Le refroidissement des cuves par pulsation économise de l’énergie

L’entreprise américaine VinWizard, spécialisée dans l’automatisation de la cuverie, teste depuis plusieurs années le refroidissement discontinu des cuves en collaboration avec l’université UC Davis. Le principe est simple : au lieu de refroidir la cuve en permanence, elle est refroidie par intermittence, selon des cycles choisis. L’Institut de recherche néo-zélandais Bragato Research Institute, a testé ce procédé. Il a comparé deux cuves de 200 litres à 16,7 °C. L’une d’elles, refroidie normalement. La seconde par « pulsation », à raison d’une minute de refroidissement et trois minutes d’arrêt. Selon l’Institut, le refroidissement par pulsation a permis de diminuer la consommation énergétique de 30 %. Il a en revanche mis 155 minutes à atteindre la température recherchée de 8 °C, contre 75 minutes pour la cuve refroidie classiquement. Le « pulse cooling » permet en outre de mieux contrôler la baisse de température, qui est plus graduelle.

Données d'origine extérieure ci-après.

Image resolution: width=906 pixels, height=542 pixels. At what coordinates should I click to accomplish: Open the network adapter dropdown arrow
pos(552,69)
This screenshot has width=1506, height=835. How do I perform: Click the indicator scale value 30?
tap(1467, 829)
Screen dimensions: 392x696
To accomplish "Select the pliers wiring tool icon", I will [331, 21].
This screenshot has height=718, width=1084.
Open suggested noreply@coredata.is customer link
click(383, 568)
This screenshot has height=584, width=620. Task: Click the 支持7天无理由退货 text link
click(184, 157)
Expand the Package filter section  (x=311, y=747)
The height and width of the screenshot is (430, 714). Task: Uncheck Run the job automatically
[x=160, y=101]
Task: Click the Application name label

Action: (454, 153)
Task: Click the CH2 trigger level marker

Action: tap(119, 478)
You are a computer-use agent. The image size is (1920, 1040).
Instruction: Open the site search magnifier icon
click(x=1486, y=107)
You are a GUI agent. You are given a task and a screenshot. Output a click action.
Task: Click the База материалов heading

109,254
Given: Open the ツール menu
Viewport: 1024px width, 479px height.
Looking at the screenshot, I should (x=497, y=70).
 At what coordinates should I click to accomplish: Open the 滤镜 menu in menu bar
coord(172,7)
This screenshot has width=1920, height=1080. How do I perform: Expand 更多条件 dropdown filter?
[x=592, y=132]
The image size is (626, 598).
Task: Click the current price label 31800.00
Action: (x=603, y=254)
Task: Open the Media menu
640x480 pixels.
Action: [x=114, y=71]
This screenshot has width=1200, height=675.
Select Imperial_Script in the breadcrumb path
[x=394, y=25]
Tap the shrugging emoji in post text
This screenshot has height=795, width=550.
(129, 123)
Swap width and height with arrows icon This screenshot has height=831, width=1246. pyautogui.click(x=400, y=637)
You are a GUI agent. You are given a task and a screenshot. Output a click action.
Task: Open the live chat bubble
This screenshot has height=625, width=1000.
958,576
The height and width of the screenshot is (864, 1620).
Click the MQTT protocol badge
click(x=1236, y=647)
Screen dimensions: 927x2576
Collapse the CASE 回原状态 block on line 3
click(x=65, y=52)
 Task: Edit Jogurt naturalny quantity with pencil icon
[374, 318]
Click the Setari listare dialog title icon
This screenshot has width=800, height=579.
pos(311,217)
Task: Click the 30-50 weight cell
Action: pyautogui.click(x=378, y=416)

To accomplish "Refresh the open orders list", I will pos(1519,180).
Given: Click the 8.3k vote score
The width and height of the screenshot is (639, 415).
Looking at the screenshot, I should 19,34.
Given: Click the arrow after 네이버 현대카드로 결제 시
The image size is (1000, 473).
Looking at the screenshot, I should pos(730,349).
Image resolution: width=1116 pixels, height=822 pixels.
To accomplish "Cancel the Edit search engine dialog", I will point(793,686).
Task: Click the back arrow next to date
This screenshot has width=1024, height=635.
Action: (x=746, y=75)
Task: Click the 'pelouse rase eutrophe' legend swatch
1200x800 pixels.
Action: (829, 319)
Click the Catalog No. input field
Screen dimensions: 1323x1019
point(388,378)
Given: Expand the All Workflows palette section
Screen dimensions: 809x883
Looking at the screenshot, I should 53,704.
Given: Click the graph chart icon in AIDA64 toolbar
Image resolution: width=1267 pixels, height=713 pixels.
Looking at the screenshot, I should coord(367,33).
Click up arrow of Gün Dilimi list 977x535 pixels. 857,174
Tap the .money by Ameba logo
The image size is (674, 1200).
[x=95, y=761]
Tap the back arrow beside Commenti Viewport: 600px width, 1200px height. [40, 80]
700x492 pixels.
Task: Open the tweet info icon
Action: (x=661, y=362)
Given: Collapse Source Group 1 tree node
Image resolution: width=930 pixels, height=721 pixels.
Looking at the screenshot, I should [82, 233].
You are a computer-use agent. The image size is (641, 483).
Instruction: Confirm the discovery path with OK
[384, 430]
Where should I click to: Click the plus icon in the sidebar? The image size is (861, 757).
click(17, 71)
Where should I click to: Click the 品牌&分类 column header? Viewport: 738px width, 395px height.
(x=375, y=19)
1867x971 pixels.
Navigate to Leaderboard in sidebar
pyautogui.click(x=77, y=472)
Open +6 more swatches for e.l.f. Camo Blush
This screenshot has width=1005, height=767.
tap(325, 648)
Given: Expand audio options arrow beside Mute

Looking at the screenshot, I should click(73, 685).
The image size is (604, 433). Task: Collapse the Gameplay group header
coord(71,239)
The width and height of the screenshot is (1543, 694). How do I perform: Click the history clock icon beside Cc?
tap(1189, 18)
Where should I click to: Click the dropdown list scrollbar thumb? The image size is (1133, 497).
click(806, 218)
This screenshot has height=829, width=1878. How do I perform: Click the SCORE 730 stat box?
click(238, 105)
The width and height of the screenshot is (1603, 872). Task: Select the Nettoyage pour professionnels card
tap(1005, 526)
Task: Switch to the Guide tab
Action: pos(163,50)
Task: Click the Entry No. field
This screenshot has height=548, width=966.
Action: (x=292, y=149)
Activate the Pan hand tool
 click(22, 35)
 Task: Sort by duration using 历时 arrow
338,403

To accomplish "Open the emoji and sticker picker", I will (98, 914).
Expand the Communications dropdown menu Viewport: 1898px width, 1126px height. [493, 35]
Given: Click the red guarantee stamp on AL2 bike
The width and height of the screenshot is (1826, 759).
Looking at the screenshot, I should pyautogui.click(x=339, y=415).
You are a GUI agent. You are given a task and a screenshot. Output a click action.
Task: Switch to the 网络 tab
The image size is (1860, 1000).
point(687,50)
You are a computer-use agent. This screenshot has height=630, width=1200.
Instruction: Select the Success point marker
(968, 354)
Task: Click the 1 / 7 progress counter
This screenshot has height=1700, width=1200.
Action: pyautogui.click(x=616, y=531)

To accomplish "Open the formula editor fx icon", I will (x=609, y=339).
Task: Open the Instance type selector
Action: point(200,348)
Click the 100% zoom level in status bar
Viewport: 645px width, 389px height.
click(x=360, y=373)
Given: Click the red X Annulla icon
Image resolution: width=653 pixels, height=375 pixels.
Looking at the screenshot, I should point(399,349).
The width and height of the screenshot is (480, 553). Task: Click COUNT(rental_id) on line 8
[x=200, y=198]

Le tunnel de refroidissement, intéressant pour les grosses structures

 

 
Les tunnels de refroidissement envoient de l'azote ou du dioxyde de carbone liquide sur les baies, ce qui permet de faire chuter leur température.
Les tunnels de refroidissement envoient de l'azote ou du dioxyde de carbone liquide sur les baies, ce qui permet de faire chuter leur température. © X. Delbecque
Dans le Bordelais, Alix Combes, responsable d’exploitation du château La Tour Carnet, à Saint-Laurent-Médoc, emploie lui aussi le froid pour maîtriser les départs en FA. S’il a recours à la thermorégulation pour ses cuves inox à double paroi, ce n’est pas le cas pour ses cuves ciment et bois. Il utilise donc un tunnel de refroidissement Serap-Linde pour les lots qui y sont destinés. « Les drapeaux et serpentins n’étaient pas suffisants pour bien refroidir », explique le responsable. La ligne, en place depuis une dizaine d’années, passe environ 1 800 hl par an et fonctionne avec une consigne de température de 8 °C en sortie. « C’est un matériel assez fiable, rapporte Alix Combes. Mais il est difficile à nettoyer et compliqué à installer : Linde doit venir faire les branchements tous les ans. » Par ailleurs, c’est un appareil volumineux, qui nécessite d’être couplé à une cuve d’azote liquide de 4 m de diamètre. Cette dernière doit régulièrement être remplie et doit donc être située dans une zone ne gênant pas les vendanges. « Pour les grosses quantités, ce tunnel est bien adapté, résume le responsable. En revanche, pour de plus petites vendanges, mieux vaut opter pour de la carboglace, plus simple et plus souple d’utilisation. »

 

L’italien Siprem international propose lui aussi un tunnel de refroidissement nommé Alcryo, en collaboration avec Air Liquide. Ce matériel, ayant un débit d’environ 10 tonnes par heure, injecte du CO2 en phase liquide sur les baies, leur permettant de descendre de 20 ou 25 °C met en avant l’entreprise.